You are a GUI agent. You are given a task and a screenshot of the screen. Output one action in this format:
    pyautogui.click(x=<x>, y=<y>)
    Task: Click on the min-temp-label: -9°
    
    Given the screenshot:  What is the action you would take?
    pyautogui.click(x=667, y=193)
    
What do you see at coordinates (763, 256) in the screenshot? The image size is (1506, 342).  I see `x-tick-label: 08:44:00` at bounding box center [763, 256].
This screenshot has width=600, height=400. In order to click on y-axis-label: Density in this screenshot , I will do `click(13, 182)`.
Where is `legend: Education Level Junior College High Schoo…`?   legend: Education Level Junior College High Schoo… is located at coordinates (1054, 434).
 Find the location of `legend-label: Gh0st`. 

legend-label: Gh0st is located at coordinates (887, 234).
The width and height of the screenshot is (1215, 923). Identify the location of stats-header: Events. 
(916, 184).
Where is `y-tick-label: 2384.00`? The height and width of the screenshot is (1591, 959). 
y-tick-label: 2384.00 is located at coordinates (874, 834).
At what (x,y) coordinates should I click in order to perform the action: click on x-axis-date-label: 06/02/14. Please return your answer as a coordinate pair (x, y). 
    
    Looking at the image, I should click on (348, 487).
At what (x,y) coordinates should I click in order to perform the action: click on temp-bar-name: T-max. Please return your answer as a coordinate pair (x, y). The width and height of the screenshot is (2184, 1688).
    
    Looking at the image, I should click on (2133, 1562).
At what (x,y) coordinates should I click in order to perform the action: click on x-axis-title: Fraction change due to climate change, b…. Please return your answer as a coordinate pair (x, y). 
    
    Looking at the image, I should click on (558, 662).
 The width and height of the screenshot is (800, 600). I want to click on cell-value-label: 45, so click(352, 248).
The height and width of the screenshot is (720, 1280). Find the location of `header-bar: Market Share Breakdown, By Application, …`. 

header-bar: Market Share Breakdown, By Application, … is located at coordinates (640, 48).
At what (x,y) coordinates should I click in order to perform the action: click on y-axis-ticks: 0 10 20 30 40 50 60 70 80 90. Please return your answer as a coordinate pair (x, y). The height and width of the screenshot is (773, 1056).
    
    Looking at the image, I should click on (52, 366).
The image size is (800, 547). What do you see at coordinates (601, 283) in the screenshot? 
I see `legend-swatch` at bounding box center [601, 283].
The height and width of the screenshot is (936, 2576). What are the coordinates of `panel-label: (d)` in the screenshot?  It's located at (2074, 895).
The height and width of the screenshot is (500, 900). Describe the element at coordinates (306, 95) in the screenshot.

^^^^^^^^^^^^^^^^

→ The task
Print every one of the entries above again, verbatim and in the same order, with nothing added or changed.

→ Answer to this task
You are a GUI agent. You are given a task and a screenshot of the screen. Output one action in this format:
    pyautogui.click(x=<x>, y=<y>)
    Task: Click on the min-temp-label: -9°
    
    Given the screenshot:  What is the action you would take?
    pyautogui.click(x=667, y=193)
    
What do you see at coordinates (763, 256) in the screenshot? The image size is (1506, 342).  I see `x-tick-label: 08:44:00` at bounding box center [763, 256].
This screenshot has width=600, height=400. In order to click on y-axis-label: Density in this screenshot , I will do `click(13, 182)`.
Where is `legend: Education Level Junior College High Schoo…`?   legend: Education Level Junior College High Schoo… is located at coordinates (1054, 434).
 Find the location of `legend-label: Gh0st`. 

legend-label: Gh0st is located at coordinates (887, 234).
The width and height of the screenshot is (1215, 923). Identify the location of stats-header: Events. 
(916, 184).
Where is `y-tick-label: 2384.00`? The height and width of the screenshot is (1591, 959). 
y-tick-label: 2384.00 is located at coordinates (874, 834).
At what (x,y) coordinates should I click in order to perform the action: click on x-axis-date-label: 06/02/14. Please return your answer as a coordinate pair (x, y). 
    
    Looking at the image, I should click on (348, 487).
At what (x,y) coordinates should I click in order to perform the action: click on temp-bar-name: T-max. Please return your answer as a coordinate pair (x, y). The width and height of the screenshot is (2184, 1688).
    
    Looking at the image, I should click on (2133, 1562).
At what (x,y) coordinates should I click in order to perform the action: click on x-axis-title: Fraction change due to climate change, b…. Please return your answer as a coordinate pair (x, y). 
    
    Looking at the image, I should click on (558, 662).
 The width and height of the screenshot is (800, 600). I want to click on cell-value-label: 45, so click(352, 248).
The height and width of the screenshot is (720, 1280). Find the location of `header-bar: Market Share Breakdown, By Application, …`. 

header-bar: Market Share Breakdown, By Application, … is located at coordinates (640, 48).
At what (x,y) coordinates should I click in order to perform the action: click on y-axis-ticks: 0 10 20 30 40 50 60 70 80 90. Please return your answer as a coordinate pair (x, y). The height and width of the screenshot is (773, 1056).
    
    Looking at the image, I should click on (52, 366).
The image size is (800, 547). What do you see at coordinates (601, 283) in the screenshot? 
I see `legend-swatch` at bounding box center [601, 283].
The height and width of the screenshot is (936, 2576). What are the coordinates of `panel-label: (d)` in the screenshot?  It's located at (2074, 895).
The height and width of the screenshot is (500, 900). Describe the element at coordinates (306, 95) in the screenshot.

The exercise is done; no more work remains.